Alright, so I should probably get this out of the way first: I didn't do this with any sort of intention of "fighting" with your implementation--when I said "battle it out" I didn't think you'd take it so literally. I meant let the people decide which API they like better, and that's really the whole thing. This is just about APIs, and in fact I couldn't care less whose makes it in. If someone else pops up tomorrow with a third design that everyone accepts immediately I'd be just as happy.
This, then, is why I didn't instead submit it as a comment on your pull request--the fundamental design was so different that it'd basically just be saying "change the very foundations of your API" which wouldn't have accomplished anything. I figured that by designing my own API separate from yours we could have the community decide which they liked better, and
then focus on the implementation details. Implementing clipping masks isn't hard, as evidenced by the fact that someone like me with very little OpenGL knowledge could put something together. So the fact that it's taken so long for anything to come up suggests that the difficulty of the creation of this feature comes more from how to build an easy-to-understand API rather than the nitty-gritty OpenGL calls.
That is why I did this and why I said "competition's always good". I made this because I thought up an API for clipping masks that I liked while experimenting with the OpenGL stencil buffer, and thought maybe the SFML community might have some opinion on it. And that's it.
What about when people just need simple clipping for GUIs? You offer no way to utilize glScissors for simple rectangle clipping.
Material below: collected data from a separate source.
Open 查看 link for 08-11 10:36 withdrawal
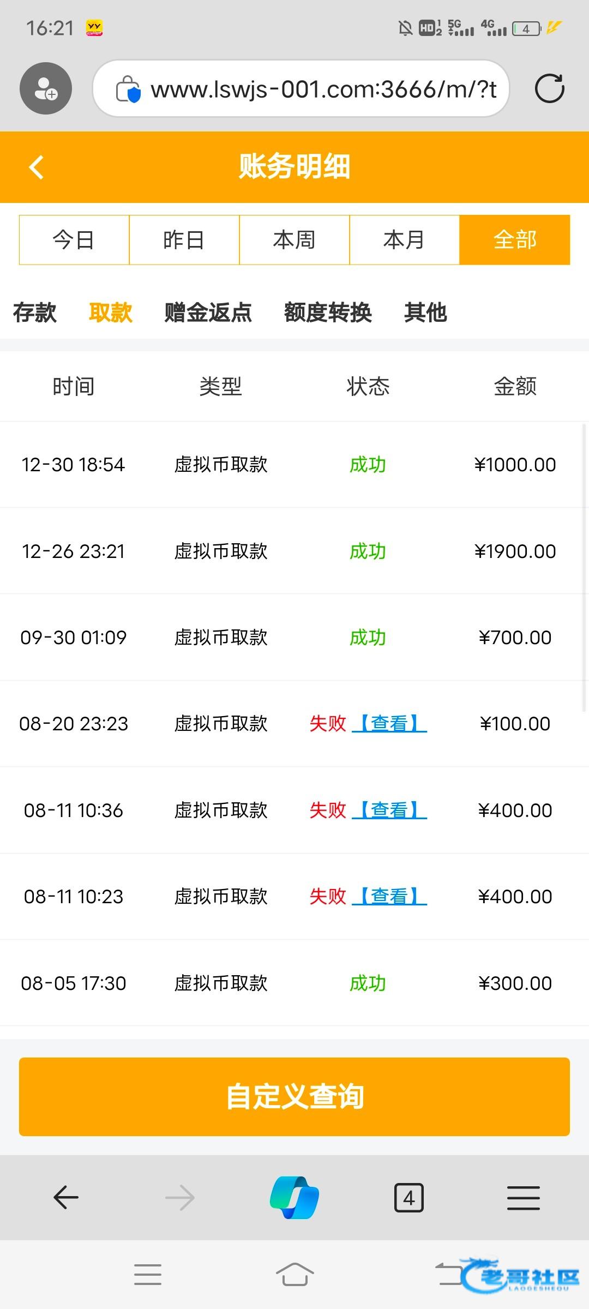Viewport: 589px width, 1309px height. [389, 810]
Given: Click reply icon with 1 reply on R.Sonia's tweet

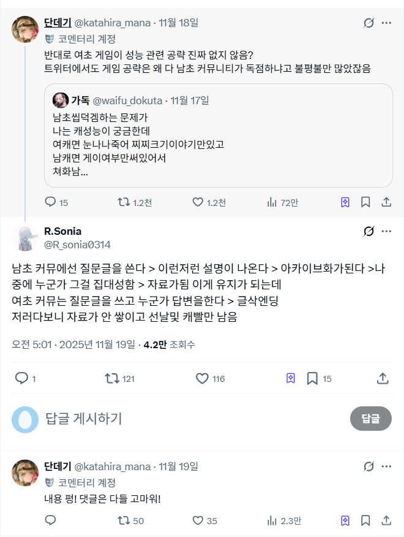Looking at the screenshot, I should pyautogui.click(x=21, y=379).
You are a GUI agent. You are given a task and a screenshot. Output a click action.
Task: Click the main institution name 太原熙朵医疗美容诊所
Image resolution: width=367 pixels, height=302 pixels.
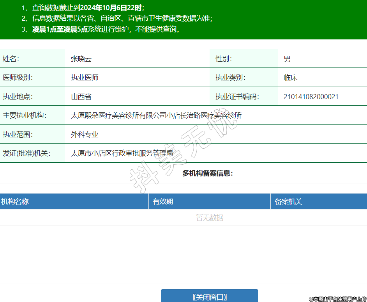156,115
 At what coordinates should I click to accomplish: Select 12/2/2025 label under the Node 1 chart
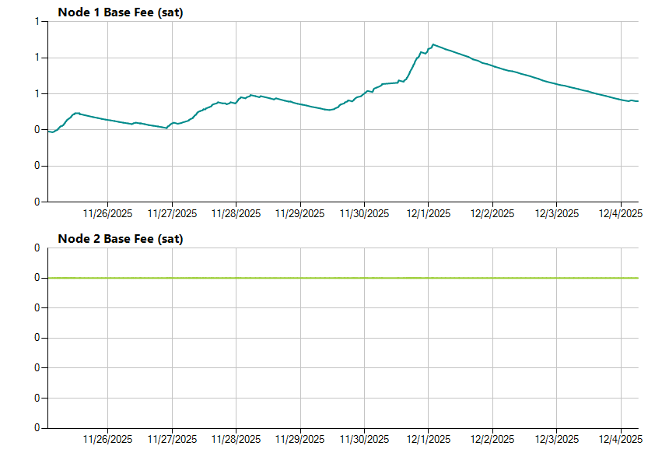click(x=493, y=212)
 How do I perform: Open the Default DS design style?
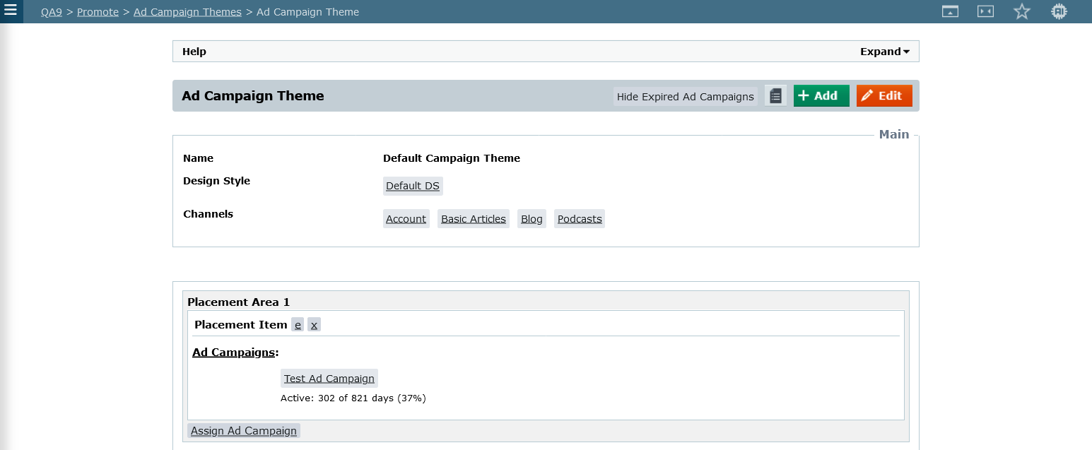[413, 186]
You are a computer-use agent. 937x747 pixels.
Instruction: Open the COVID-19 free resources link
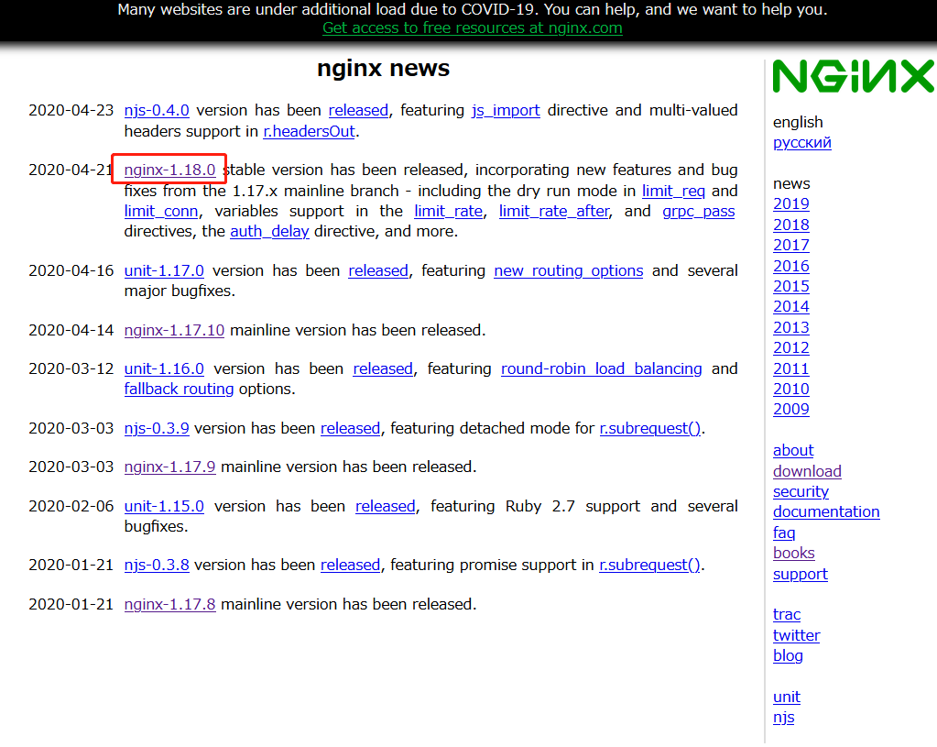(472, 27)
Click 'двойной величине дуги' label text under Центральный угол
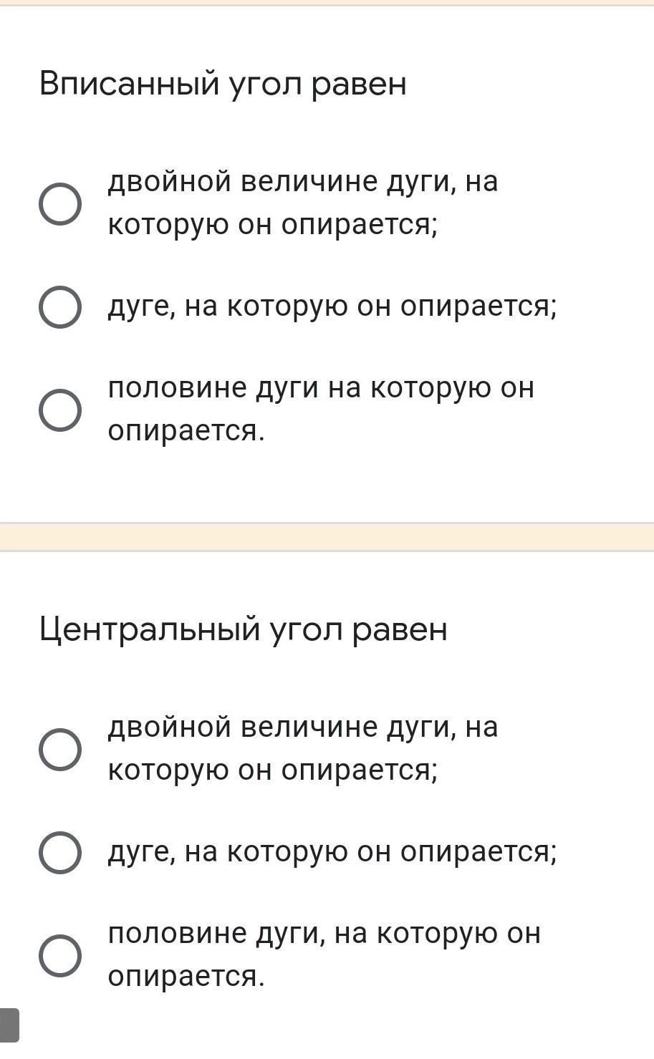654x1059 pixels. click(302, 727)
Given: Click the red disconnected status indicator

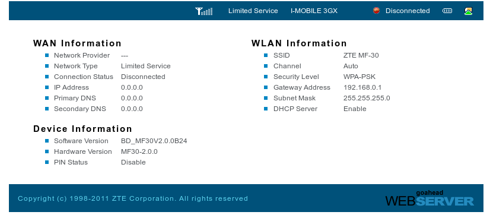Looking at the screenshot, I should click(x=376, y=11).
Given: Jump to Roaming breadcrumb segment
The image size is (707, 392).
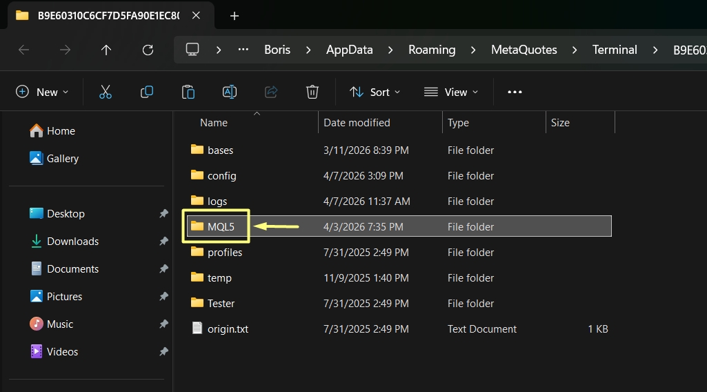Looking at the screenshot, I should coord(432,50).
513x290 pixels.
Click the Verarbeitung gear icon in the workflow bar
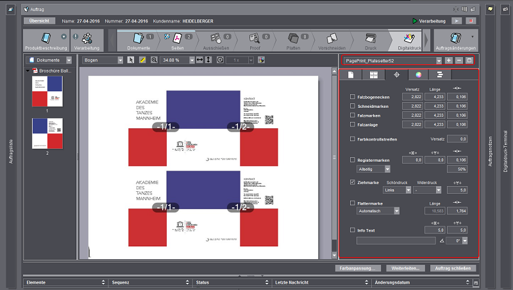[x=88, y=38]
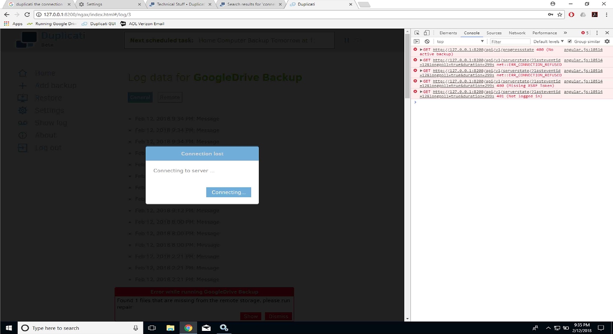Click the Connecting button in the dialog
Image resolution: width=613 pixels, height=334 pixels.
coord(228,192)
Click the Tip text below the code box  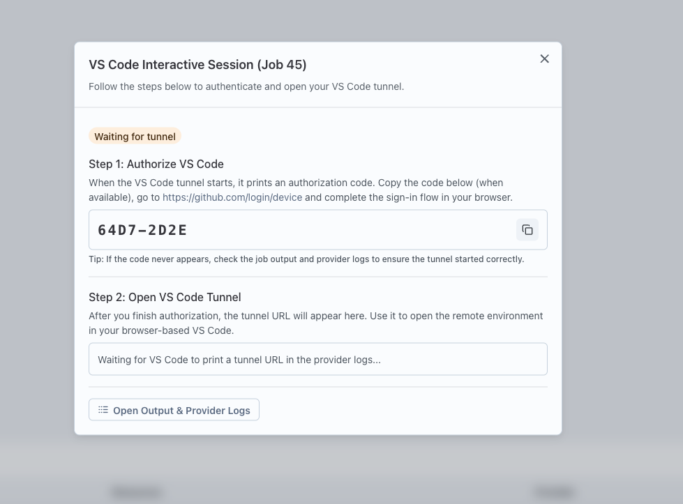pos(306,259)
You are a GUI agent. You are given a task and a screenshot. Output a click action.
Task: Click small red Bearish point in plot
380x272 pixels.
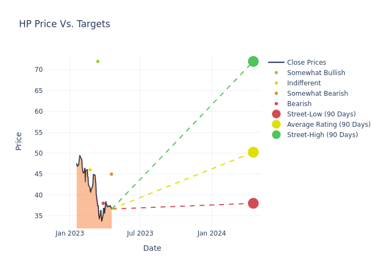[103, 203]
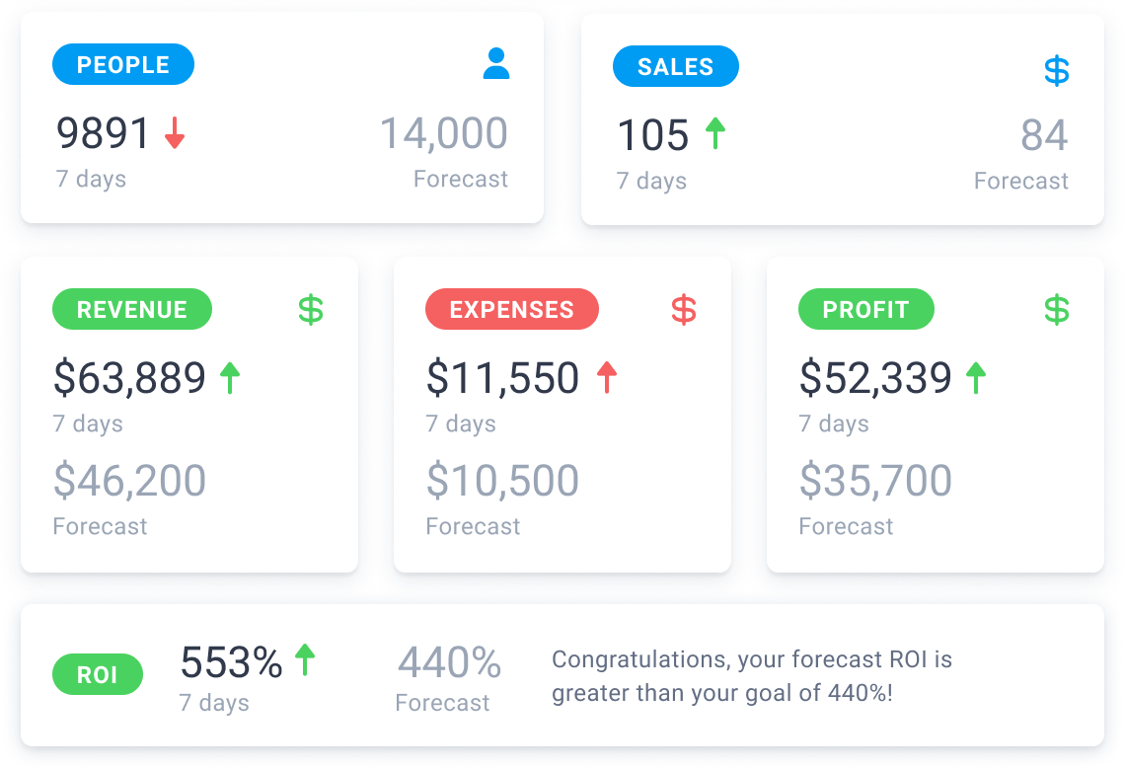Click the red dollar icon in Expenses card
This screenshot has width=1125, height=768.
684,309

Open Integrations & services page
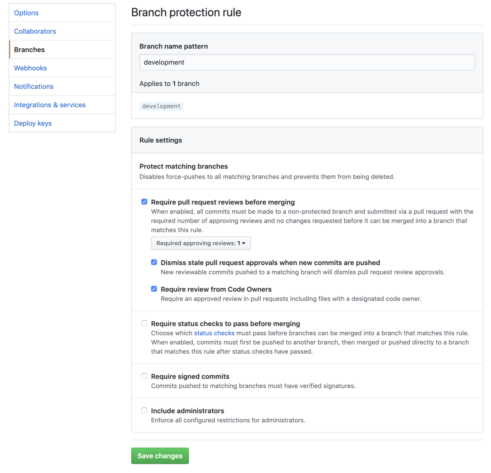click(x=50, y=105)
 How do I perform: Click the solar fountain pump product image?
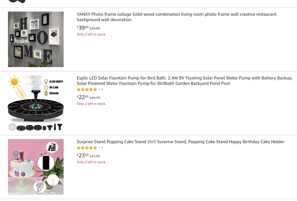pos(36,103)
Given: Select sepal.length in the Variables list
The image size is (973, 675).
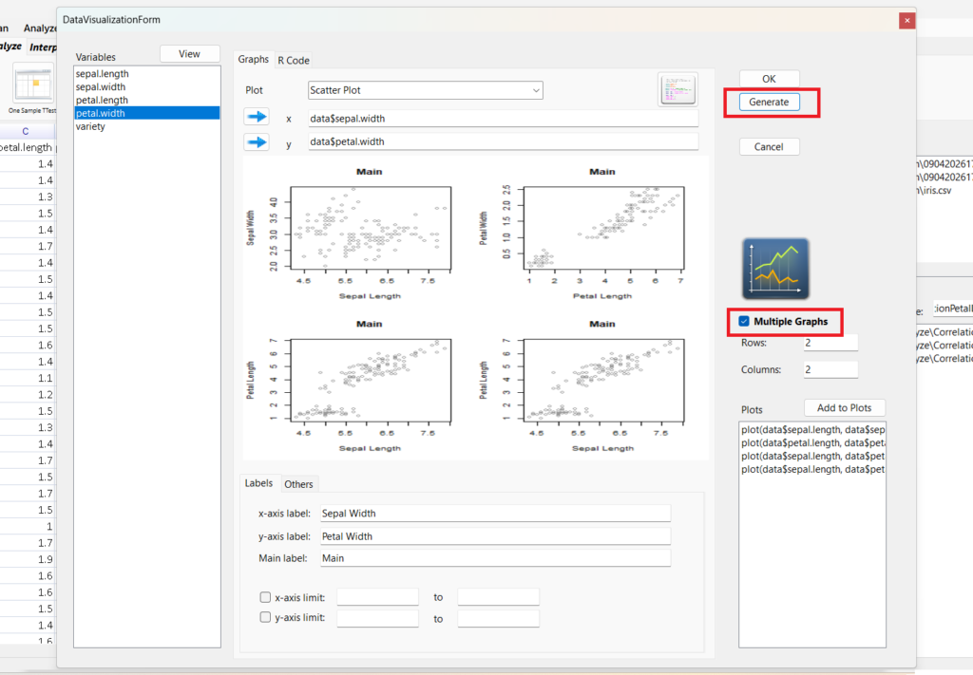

As I mentioned before that's one thing that your implementation provides that mine doesn't, pretty much exclusively because I was just focusing on how to get stencil tests under control.
What if someone wants to clear the mask and apply a different one? There doesn't appear to be any way to do that with your design.
There is, under the currently-named
RenderTarget::clearStencilBuffer function. There's also an alternative I mention below.
In the case of blend modes there isn't any better option but to expose the entire enums simply because there is no better way to wrap it. But when it comes to stencils I don't think we need to expose the entire interface. I mean, what exactly is the point of even giving away that the clipping API uses the stencil buffer? Isn't this kind like of exposing that the graphics module uses libjpeg?
This is not wrong, and was something I struggled with. If I'm being honest I'm not sure I'm 100% happy with the idea that
StencilSettings serves the double duty of both creating and applying masks, but I felt that with the enums 90% of users wouldn't need to care from an API standpoint, and the other 10% would be able to take advantage of it in order to do advanced stencil operations if they desired. Again, like with
BlendMode.
If we wanted to give access to the stencil buffer then we should, or we should implement clipping masks (as my design does). Just to say, what if we want to port SFML to another backend or platform that doesn't support the stencil buffer or there is a better way to implement clipping? But you can't now because you shackled one foot and one leg to the stencil buffer.
Again, more than valid. I chose the route of giving the user more flexibility if they really needed it and then hiding that power from users that don't, but of course this means the ability to use clipping masks is more tied to OpenGL stencil buffers specifically than might be otherwise.
Doesn't this totally defeat the purpose of what one of the biggest reasons is for implementing clipping masks? What if you want to limit your GUI to an area of the window but that GUI will not explicitly use the clipping mask?
If you wanted to limit a GUI to an area of the window then you'd draw a mask onto the window, then draw the GUI with
StencilTrace, ensuring that the
RenderStates are properly propagated to the GUI's children elements.
So just say a sub-drawable decides it wants its own mask - so it clears the stencil buffer (actually it needs the glClear function because this design doesn't expose that). Then it draws what it wants and returns from its draw function. Now the caller may not even know that the mask was changed (or that it may need to entirely redraw the mask, but what if it changed the mask itself?).
If a sub-drawable wants its own clipping mask, it can increment the
stencilReference member variable of the
StencilSettings object it got in its
draw call. This causes it to write different values to the stencil buffer than its parent, which can then be traced over without affecting the parent's "portion" of the screen. This is somewhat complicated, however--I will fully admit that.
https://github.com/SFML/SFML/compare/master...Kipernal:master#diff-ee21bf2821ee1b97f677cabb9bb964c5R33
This isn't how you are supposed to add gl functions.
Of course not. But as I mentioned in the comment above that line, it's not in GLLoader.hpp and I didn't want to mess with that file. I figured I'd let whoever was in charge of knowing exactly how to handle it take care of that one single function.